How to complete this task → Reproduce the entries shown below only from the line with "This screenshot has width=1512, height=791." down to the line with "Task: Click the search", keeping both end lines and copying each one exactly.

[Pixel coordinate grounding data]
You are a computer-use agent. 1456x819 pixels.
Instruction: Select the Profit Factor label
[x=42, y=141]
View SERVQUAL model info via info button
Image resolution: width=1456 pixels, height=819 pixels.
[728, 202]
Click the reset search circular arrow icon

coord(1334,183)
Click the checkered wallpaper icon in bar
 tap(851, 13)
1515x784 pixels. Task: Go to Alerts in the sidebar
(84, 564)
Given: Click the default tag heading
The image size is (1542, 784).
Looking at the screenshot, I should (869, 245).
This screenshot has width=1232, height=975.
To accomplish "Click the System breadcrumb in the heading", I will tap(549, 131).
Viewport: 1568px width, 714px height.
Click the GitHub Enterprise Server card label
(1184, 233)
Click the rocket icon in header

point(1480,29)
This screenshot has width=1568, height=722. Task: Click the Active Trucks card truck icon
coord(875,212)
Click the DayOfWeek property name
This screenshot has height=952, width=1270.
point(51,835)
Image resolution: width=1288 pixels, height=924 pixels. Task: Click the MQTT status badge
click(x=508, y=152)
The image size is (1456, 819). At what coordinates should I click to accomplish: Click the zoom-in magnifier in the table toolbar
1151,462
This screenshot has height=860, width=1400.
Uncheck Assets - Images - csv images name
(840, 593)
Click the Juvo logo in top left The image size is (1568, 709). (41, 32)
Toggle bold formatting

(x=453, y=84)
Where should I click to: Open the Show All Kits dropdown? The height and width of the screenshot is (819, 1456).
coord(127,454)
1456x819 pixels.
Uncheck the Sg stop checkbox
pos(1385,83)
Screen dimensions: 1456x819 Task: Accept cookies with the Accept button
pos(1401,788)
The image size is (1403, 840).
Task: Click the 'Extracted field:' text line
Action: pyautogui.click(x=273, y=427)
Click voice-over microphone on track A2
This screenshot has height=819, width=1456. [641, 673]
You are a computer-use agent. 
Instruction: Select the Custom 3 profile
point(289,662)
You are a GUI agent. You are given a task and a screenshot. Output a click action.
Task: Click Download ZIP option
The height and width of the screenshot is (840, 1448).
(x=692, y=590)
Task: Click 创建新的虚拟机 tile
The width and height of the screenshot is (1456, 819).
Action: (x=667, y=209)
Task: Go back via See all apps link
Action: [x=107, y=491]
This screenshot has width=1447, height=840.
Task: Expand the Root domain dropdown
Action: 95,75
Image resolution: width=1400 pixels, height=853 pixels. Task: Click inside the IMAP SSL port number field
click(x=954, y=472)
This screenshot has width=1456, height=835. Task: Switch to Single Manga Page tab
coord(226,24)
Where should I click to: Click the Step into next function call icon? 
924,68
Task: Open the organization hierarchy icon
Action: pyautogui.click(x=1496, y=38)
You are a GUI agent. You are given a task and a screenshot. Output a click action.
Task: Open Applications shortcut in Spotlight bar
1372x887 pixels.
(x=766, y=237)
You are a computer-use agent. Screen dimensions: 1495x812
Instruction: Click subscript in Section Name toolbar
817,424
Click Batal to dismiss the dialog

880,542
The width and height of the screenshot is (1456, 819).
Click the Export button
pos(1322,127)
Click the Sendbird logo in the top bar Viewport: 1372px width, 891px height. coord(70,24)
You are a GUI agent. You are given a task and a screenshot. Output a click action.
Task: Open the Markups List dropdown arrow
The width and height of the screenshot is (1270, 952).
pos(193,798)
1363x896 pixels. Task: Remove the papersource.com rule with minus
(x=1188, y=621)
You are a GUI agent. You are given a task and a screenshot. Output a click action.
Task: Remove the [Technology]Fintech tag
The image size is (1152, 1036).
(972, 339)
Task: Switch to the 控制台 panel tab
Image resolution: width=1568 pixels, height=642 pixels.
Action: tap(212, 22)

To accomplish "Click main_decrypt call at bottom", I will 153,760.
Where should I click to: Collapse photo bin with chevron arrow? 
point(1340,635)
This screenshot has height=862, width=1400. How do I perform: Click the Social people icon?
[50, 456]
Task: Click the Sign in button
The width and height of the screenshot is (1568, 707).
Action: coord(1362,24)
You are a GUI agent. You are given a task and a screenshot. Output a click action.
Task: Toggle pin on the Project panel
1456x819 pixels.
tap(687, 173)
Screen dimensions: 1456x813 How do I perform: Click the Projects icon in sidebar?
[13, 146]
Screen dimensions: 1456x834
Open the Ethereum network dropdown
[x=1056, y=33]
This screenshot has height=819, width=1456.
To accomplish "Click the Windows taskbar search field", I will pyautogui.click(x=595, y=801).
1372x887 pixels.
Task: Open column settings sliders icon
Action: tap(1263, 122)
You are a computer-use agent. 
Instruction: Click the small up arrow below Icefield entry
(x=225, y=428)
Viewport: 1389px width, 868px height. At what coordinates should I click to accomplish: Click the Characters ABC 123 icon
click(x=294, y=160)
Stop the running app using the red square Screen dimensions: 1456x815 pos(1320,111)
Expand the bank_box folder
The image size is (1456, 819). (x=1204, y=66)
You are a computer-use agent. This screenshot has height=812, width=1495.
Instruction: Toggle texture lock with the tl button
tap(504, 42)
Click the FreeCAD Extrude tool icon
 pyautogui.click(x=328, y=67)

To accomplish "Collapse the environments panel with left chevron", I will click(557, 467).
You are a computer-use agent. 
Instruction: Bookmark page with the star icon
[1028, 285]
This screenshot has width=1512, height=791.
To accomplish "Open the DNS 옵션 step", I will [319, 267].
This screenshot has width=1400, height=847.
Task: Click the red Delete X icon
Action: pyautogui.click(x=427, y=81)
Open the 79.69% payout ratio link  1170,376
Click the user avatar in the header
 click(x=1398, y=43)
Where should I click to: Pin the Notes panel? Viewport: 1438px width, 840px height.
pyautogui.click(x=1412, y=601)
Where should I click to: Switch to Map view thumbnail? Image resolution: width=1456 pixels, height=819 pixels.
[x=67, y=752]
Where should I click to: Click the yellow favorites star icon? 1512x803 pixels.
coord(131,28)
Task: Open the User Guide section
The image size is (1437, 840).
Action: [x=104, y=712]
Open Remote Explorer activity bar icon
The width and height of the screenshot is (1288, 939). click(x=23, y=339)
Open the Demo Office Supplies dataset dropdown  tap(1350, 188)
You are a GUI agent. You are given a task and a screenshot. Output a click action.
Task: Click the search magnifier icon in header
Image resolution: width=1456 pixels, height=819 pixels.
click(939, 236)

Exercise output →
This screenshot has width=1512, height=791.
To accomplish "Open the DNS 옵션 step", I will [319, 267].
This screenshot has width=1400, height=847.
Task: Click the red Delete X icon
Action: pyautogui.click(x=427, y=81)
Open the 79.69% payout ratio link  1170,376
Click the user avatar in the header
 click(x=1398, y=43)
Where should I click to: Pin the Notes panel? Viewport: 1438px width, 840px height.
pyautogui.click(x=1412, y=601)
Where should I click to: Switch to Map view thumbnail? Image resolution: width=1456 pixels, height=819 pixels.
[x=67, y=752]
Where should I click to: Click the yellow favorites star icon? 1512x803 pixels.
coord(131,28)
Task: Open the User Guide section
The image size is (1437, 840).
Action: [x=104, y=712]
Open Remote Explorer activity bar icon
The width and height of the screenshot is (1288, 939). click(x=23, y=339)
Open the Demo Office Supplies dataset dropdown  tap(1350, 188)
You are a GUI agent. You are given a task and a screenshot. Output a click action.
Task: Click the search magnifier icon in header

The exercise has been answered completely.